- **DATA FOR THE TASK**:
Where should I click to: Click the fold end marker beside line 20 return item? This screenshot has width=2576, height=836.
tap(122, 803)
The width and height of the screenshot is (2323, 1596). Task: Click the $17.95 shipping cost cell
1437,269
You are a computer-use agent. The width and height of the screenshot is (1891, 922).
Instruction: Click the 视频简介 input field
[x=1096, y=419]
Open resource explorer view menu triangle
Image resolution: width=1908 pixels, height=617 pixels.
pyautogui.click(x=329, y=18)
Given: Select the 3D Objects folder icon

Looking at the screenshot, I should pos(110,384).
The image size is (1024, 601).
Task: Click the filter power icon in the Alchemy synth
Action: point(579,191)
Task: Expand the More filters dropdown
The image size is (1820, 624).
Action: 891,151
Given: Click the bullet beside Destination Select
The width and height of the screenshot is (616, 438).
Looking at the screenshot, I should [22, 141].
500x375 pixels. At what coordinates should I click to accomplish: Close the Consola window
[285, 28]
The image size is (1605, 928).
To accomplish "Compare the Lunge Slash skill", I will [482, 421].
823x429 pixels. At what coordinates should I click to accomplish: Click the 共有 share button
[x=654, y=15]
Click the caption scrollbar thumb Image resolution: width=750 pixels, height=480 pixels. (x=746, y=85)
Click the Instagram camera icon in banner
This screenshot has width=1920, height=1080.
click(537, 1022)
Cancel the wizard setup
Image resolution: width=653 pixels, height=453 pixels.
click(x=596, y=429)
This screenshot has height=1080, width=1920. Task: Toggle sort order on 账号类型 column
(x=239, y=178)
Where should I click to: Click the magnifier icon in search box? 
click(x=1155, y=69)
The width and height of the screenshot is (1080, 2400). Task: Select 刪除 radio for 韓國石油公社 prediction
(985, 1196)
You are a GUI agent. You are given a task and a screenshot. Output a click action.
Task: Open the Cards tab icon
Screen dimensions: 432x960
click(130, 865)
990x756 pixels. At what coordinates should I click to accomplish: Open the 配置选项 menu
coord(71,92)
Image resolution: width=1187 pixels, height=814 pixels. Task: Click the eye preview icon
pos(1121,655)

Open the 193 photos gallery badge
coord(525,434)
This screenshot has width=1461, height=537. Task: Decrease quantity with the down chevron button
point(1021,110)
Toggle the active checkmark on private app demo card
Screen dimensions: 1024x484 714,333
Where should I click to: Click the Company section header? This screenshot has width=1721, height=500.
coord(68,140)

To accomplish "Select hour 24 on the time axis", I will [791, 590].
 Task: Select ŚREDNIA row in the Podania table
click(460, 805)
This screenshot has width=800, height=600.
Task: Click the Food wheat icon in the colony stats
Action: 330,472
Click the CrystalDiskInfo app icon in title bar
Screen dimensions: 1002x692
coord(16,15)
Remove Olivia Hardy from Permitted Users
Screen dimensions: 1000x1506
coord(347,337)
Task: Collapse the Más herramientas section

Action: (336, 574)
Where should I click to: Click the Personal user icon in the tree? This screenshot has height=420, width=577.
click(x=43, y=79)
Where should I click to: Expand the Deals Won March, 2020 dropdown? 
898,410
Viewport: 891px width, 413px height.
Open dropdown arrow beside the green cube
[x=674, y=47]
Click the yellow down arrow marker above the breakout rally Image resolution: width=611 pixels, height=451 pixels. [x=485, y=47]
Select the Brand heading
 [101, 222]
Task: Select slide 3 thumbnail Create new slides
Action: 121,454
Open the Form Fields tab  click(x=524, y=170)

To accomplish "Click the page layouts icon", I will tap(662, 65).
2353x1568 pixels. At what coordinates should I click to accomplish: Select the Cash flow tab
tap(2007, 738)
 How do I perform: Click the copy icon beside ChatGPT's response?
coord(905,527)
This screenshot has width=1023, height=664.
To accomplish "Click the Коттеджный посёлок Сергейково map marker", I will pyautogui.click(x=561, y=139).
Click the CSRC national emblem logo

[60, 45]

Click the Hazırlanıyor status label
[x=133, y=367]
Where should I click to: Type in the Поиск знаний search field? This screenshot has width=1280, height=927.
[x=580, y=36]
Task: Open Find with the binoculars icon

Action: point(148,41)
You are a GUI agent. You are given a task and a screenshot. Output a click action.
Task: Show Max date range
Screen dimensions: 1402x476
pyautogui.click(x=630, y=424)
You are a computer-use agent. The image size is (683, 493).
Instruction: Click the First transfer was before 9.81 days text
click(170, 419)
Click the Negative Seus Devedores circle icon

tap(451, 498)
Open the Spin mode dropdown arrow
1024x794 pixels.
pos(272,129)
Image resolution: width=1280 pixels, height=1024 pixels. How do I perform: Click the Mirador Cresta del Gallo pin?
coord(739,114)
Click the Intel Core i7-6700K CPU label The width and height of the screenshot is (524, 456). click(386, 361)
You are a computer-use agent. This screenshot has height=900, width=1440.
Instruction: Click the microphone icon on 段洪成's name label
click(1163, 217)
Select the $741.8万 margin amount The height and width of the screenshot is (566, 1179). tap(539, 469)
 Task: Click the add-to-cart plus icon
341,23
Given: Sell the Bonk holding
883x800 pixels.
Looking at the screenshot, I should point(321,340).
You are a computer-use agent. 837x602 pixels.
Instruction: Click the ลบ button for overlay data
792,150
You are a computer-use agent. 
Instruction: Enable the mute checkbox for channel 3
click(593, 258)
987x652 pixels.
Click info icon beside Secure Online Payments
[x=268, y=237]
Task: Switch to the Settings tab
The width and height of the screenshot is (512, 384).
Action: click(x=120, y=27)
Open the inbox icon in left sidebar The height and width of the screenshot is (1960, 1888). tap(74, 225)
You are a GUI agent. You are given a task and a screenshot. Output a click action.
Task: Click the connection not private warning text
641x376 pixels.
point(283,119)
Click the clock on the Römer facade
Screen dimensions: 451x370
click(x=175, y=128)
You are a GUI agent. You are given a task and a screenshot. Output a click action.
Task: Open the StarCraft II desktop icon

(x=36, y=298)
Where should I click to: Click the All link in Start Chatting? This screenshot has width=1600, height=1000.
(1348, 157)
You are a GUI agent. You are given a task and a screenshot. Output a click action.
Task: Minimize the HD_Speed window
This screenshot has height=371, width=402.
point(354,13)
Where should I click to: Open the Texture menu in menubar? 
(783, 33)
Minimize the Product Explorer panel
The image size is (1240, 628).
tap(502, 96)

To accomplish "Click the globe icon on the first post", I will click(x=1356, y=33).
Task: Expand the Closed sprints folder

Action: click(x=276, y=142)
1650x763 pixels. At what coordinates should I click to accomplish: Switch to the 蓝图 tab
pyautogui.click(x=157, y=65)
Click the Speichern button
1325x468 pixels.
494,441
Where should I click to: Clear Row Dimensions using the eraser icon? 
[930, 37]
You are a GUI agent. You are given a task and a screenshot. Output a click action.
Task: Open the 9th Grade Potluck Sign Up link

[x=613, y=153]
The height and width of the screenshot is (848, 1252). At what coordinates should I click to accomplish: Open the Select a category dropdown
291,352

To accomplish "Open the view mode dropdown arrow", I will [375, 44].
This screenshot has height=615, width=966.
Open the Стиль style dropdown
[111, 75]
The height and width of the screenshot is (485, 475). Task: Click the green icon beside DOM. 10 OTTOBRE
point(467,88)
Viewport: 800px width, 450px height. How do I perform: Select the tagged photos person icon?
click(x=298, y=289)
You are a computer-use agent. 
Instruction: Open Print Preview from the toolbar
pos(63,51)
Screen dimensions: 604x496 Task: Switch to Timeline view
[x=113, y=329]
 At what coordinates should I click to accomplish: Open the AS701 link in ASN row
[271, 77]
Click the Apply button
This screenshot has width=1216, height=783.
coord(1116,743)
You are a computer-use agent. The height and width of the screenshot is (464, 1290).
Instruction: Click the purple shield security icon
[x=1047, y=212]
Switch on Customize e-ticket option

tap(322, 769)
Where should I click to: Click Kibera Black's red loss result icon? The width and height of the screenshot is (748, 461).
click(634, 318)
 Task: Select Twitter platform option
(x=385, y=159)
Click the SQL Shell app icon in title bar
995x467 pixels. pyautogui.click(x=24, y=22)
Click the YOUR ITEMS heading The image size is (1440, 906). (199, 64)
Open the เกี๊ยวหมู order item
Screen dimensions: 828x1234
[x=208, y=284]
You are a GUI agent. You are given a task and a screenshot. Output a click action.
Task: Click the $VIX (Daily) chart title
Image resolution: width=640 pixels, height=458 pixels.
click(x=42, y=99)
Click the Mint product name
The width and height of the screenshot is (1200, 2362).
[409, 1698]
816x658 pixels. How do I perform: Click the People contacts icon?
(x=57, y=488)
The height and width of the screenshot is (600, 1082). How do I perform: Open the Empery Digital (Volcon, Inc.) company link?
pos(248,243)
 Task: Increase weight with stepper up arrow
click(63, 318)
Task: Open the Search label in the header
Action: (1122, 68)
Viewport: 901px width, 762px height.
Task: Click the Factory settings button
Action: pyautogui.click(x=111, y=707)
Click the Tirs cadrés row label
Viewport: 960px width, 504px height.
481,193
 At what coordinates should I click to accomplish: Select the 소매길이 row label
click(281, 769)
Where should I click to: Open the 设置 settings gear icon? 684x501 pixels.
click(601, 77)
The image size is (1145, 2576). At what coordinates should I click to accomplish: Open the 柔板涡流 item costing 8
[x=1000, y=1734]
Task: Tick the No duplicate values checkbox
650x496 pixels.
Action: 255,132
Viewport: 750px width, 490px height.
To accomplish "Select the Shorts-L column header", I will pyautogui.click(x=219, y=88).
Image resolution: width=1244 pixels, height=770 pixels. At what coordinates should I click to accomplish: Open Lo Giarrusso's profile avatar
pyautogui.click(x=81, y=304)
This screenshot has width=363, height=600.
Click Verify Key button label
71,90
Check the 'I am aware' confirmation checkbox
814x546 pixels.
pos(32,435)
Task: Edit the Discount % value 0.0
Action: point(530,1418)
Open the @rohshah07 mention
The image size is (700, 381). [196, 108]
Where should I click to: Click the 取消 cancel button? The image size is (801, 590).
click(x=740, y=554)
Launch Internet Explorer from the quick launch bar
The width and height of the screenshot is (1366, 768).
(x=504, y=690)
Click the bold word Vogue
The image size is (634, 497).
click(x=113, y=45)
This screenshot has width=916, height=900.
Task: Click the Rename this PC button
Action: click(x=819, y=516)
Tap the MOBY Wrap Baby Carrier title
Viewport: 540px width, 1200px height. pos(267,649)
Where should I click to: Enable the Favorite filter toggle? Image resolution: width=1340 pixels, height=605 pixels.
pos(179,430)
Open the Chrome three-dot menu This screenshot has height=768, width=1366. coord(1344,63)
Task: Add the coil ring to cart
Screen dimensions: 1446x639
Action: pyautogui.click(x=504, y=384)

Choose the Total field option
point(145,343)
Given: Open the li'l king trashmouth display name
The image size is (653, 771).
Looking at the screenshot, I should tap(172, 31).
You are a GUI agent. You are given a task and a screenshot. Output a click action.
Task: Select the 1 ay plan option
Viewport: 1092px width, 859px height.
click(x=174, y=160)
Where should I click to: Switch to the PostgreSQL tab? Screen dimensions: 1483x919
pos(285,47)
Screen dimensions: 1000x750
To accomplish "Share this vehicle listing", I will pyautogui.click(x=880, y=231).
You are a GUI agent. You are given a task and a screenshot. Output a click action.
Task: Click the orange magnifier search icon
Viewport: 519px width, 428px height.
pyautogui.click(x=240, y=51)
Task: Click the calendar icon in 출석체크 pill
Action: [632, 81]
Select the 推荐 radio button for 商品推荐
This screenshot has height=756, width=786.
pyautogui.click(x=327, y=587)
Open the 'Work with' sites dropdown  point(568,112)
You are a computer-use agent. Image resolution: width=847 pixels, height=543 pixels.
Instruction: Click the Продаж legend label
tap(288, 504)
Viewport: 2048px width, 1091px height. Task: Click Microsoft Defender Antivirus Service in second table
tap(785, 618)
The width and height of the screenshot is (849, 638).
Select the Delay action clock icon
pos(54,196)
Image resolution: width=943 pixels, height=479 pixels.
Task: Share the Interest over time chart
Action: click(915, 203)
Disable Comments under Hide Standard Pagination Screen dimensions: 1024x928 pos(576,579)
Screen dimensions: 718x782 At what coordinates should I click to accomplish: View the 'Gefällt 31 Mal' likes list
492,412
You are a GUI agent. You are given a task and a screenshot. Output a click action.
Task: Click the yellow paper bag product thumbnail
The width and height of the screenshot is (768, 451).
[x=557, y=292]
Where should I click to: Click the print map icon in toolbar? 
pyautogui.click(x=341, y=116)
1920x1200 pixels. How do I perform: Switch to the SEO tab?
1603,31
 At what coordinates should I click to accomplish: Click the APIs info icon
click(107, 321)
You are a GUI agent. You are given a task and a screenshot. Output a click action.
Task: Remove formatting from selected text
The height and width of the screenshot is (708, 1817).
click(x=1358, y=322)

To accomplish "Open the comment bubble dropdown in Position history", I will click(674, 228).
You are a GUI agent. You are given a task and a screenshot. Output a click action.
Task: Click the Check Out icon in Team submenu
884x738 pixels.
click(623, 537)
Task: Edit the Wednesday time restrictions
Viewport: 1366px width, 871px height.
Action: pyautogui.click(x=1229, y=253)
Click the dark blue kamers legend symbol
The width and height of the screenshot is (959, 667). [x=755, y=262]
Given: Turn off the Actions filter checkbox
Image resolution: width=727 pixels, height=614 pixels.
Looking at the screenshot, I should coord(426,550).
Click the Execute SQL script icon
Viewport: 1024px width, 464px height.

- **EXERCISE DETAILS**: Using the listing above, state the number of lines that hold "Remove", with no other text.

- **SOLUTION TO THE PROBLEM**: 2